2. The method for detecting speech segment of claim 1 , further comprising
determining the time changed from the representative preliminary speech signal to the representative preliminary noise signal as an ending time of the speech segment; and
detecting the segment between the starting time of the speech segment and the ending time of the speech segment as the speech segment.
3. The method for detecting speech segment of claim 1 , wherein the generating a frame comprises generating the frame by marking as the preliminary speech signal when an absolute value of a value obtained by subtracting the mean from a sample value of the speech signal sample is equal to or higher than N real number multiples of the standard deviation and marking as the preliminary noise signal when an absolute value of a value obtained by subtracting the mean from a sample value of the speech signal sample is less than N real number multiples of the standard deviation.
4. The method for detecting speech segment of claim 1 , wherein the preliminary speech signal is marked with 1 and the preliminary noise signal is marked with 0.
5. A method for detecting speech segment comprising:
obtaining a speech signal sample from the speech signal;
calculating a mean and a standard deviation of the first T numbers of the speech signal sample;
generating a first frame by marking the speech signal sample with any one selected from a preliminary speech signal and a preliminary noise signal by using the mean and the standard deviation;
generating a second frame by classifying the first frame into a plurality of sub-frames and marking each of the sub-frames with a representative preliminary speech signal or a representative preliminary noise signal according to the number of the preliminary speech signal and the preliminary noise signal; and
determining the time changed from the signal marked with the preliminary noise signal to the signal marked with the preliminary speech signal at the second frame as a starting time of the speech segment.
6. The method for detecting speech segment of claim 5 , further comprising:
determining the time changed from the signal marked with the preliminary speech signal to the signal marked with the preliminary noise signal at the second frame as an ending time of the speech segment; and
detecting the segment between the starting time of the speech segment and the ending time of the speech segment as the speech segment.
7. The method for detecting speech segment of claim 5 , wherein the generating a first frame comprises generating the first frame by marking as the preliminary speech signal when an absolute value of a value obtained by subtracting the mean from a sample value of the speech signal sample is equal to or higher than N real number multiples of the standard deviation and marking as the preliminary noise signal when an absolute value of a value obtained by subtracting the mean from a sample value of the speech signal sample is less than N real number multiples of the standard deviation.

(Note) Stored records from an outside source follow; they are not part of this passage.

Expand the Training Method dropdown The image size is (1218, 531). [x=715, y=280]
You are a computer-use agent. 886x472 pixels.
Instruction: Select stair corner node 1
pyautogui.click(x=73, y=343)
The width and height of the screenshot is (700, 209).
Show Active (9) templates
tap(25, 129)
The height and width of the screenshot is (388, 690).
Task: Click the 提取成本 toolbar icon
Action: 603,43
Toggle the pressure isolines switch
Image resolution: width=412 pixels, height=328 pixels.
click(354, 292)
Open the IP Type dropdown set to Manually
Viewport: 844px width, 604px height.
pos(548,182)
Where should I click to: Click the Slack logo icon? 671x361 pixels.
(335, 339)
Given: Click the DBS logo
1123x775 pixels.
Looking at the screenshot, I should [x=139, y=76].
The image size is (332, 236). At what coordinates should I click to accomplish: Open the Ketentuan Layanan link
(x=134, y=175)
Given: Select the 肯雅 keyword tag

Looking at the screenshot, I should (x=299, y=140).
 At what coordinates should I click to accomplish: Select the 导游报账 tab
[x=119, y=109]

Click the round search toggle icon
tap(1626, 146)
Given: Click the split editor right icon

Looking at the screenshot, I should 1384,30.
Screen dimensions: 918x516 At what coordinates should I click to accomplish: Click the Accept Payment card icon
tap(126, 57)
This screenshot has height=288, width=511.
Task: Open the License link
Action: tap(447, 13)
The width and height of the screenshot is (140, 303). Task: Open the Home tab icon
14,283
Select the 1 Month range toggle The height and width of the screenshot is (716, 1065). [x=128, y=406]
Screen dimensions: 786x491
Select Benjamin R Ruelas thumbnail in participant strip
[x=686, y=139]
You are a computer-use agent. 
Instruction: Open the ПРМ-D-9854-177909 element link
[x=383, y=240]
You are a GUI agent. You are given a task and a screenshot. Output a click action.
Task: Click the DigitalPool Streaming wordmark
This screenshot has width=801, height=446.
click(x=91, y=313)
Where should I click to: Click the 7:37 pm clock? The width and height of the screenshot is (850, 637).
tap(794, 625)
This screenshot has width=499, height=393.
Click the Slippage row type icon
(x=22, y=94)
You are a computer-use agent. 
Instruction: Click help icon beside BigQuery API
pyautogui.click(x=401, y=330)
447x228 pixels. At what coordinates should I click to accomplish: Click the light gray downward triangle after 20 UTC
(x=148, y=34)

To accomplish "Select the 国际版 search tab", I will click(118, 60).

8. The method for detecting speech segment of claim 5 , wherein the preliminary speech signal is marked with 1 and the preliminary noise signal is marked with 0.
9. An apparatus for detecting speech segment comprising:
at least one processor;
a speech signal recognition unit; and
a memory storing commands to detect speech segment from a speech signal comprising background noise segments and speech segments,
the commands comprises, when performed by the at least one processor, commands for the at least one processor to:
obtain a speech signal sample from the speech signal;
calculate a mean and a standard deviation of the first T numbers of the speech signal sample;
generate a frame by marking the speech signal sample with any one selected from a preliminary speech signal and a preliminary noise signal by using the mean and the standard deviation;
classify the frame into a plurality of sub-frames;
obtain a representative preliminary speech signal or a representative preliminary noise signal representing each sub-frame according to the number of the preliminary speech signal and the preliminary noise signal;
determine the time changed from the representative preliminary noise signal to the representative preliminary speech signal as a starting time of the speech segment;
determine the time changed from the representative preliminary speech signal to the representative preliminary noise signal as an ending time of the speech segment; and
detect the segment between the starting time of the speech segment and the ending time of the speech segment as the speech segment.
10. The apparatus for detecting speech segment of claim 9 , wherein the commands comprises commands to generate the frame by marking as the preliminary speech signal when an absolute value of a value obtained by subtracting the mean from a sample value of the speech signal sample is equal to or higher than N real number multiples of the standard deviation and marking as the preliminary noise signal when an absolute value of a value obtained by subtracting the mean from a sample value of the speech signal sample is less than N real number multiples of the standard deviation.
11. The apparatus for detecting speech segment of claim 9 , wherein the preliminary speech signal is marked with 1 and the preliminary noise signal is marked with 0.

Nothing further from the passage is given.